Modeling data distribution is challenging; DDN adopts a simple yet fundamentally different approach compared to mainstream generative models (Diffusion, GAN, VAE, autoregressive model):
1. The model generates multiple outputs simultaneously in a single forward pass, rather than just one output. 2. It uses these multiple outputs to approximate the target distribution of the training data. 3. These outputs together represent a discrete distribution. This is why we named it "Discrete Distribution Networks".
Every generative model has its unique properties, and DDN is no exception. Here, we highlight three characteristics of DDN:
- Zero-Shot Conditional Generation (ZSCG). - One-dimensional discrete latent representation organized in a tree structure. - Fully end-to-end differentiable.
Reviews from ICLR:
> I find the method novel and elegant. The novelty is very strong, and this should not be overlooked. This is a whole new method, very different from any of the existing generative models. > This is a very good paper that can open a door to new directions in generative modeling.

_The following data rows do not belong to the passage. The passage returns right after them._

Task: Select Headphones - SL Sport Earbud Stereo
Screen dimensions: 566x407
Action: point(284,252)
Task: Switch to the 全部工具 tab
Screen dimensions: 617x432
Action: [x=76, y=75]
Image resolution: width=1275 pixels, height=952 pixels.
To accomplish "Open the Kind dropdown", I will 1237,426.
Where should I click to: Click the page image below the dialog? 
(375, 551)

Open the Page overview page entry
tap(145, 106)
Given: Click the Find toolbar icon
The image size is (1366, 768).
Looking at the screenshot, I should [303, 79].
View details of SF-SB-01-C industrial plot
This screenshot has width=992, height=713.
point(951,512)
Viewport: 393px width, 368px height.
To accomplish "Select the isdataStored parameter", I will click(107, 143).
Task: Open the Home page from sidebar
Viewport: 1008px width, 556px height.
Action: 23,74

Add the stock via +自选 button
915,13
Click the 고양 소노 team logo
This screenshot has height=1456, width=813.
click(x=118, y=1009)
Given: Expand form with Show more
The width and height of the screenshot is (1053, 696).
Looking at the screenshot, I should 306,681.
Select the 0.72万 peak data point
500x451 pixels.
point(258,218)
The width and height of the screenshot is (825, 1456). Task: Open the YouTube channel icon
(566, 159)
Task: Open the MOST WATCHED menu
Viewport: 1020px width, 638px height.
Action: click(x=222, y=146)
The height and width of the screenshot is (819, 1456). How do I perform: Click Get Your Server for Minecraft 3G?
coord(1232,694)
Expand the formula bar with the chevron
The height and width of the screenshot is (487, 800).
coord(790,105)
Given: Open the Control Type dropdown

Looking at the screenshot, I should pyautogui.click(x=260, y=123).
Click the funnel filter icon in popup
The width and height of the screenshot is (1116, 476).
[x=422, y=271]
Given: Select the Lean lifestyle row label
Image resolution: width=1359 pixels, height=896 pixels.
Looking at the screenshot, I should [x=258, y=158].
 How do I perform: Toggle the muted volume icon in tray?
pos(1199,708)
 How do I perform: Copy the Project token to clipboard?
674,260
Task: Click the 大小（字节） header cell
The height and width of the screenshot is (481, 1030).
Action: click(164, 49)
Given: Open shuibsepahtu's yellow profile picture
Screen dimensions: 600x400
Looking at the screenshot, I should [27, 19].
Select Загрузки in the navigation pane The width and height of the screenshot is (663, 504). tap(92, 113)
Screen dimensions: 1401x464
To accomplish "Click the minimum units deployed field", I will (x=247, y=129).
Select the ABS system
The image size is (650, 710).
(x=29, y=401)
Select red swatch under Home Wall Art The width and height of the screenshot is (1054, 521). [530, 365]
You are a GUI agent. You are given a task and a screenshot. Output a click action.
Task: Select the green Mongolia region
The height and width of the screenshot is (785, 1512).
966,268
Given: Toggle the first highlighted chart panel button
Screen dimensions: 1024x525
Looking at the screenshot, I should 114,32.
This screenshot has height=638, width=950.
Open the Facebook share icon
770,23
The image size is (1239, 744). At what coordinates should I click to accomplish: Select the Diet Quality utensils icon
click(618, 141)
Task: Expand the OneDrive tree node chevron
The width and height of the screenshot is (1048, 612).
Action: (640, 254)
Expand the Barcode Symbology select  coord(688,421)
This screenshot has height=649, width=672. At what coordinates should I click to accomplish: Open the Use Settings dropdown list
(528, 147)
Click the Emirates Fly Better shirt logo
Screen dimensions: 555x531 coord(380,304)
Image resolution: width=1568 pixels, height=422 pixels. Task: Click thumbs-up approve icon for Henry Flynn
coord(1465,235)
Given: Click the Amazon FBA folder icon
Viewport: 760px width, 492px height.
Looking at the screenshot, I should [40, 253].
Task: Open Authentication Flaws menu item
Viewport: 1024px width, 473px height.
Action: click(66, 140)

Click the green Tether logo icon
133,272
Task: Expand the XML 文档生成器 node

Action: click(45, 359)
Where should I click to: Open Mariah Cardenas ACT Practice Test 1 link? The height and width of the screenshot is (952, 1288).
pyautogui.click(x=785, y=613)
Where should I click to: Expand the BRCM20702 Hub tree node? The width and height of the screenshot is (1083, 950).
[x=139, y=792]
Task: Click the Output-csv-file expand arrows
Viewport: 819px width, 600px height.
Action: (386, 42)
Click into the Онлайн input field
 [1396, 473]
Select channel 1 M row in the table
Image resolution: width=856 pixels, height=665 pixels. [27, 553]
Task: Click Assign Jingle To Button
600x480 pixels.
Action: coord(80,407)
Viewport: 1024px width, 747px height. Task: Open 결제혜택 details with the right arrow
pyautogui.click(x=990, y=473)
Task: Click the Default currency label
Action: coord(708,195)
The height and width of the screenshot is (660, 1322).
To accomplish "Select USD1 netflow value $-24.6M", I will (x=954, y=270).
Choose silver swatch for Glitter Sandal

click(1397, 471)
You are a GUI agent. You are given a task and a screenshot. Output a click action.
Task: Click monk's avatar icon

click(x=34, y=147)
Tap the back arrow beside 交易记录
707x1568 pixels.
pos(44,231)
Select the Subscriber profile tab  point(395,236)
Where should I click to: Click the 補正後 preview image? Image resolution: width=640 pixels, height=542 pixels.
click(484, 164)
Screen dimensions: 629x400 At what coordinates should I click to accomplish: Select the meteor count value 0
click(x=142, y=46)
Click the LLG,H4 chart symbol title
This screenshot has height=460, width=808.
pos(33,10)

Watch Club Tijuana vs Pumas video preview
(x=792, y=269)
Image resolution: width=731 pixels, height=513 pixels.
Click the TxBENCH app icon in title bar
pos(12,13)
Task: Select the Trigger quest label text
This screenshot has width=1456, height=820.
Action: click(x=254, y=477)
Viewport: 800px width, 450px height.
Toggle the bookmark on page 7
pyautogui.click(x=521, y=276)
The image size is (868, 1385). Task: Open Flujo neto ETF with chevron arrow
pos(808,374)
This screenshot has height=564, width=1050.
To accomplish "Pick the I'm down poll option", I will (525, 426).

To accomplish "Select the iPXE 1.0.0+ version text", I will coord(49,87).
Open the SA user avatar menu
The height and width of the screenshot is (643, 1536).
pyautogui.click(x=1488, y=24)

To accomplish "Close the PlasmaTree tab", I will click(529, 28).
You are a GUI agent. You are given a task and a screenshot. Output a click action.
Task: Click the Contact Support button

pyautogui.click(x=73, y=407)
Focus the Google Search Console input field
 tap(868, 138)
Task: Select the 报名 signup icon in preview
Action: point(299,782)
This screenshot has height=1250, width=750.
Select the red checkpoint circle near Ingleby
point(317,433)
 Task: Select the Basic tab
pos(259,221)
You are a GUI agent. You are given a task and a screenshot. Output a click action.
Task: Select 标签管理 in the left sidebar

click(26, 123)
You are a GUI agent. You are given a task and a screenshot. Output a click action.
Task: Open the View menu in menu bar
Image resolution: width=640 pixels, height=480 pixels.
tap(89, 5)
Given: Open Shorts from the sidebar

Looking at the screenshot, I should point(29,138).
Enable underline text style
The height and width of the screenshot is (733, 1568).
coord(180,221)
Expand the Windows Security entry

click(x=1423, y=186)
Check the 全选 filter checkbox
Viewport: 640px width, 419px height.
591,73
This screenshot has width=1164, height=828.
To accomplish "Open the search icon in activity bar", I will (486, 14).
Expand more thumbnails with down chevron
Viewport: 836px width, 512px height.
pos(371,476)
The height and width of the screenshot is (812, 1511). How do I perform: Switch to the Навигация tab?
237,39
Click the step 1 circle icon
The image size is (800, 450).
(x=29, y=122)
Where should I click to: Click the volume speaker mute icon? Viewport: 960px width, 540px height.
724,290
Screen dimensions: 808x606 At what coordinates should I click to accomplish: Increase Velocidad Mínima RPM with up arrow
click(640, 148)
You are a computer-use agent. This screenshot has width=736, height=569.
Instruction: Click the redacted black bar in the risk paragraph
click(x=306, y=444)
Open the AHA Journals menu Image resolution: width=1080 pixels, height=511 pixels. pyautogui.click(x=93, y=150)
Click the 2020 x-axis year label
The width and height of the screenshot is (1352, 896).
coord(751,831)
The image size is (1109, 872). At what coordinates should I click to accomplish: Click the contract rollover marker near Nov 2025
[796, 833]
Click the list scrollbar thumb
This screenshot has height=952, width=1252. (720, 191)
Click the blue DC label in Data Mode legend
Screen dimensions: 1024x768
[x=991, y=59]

Much like DiffusionDet, which applies diffusion models to detection, DDN can adopt the same philosophy. I expect DDN to offer several advantages over diffusion-based approaches: - Single forward pass to obtain results, no iterative denoising required. - If multiple samples are needed (e.g., for uncertainty estimation), DDN can directly produce multiple outputs in one forward pass. - Easy to impose constraints during generation due to DDN's Zero-Shot Conditional Generation capability. - DDN supports more efficient end-to-end optimization, thus more suitable for integration with discriminative models and reinforcement learning.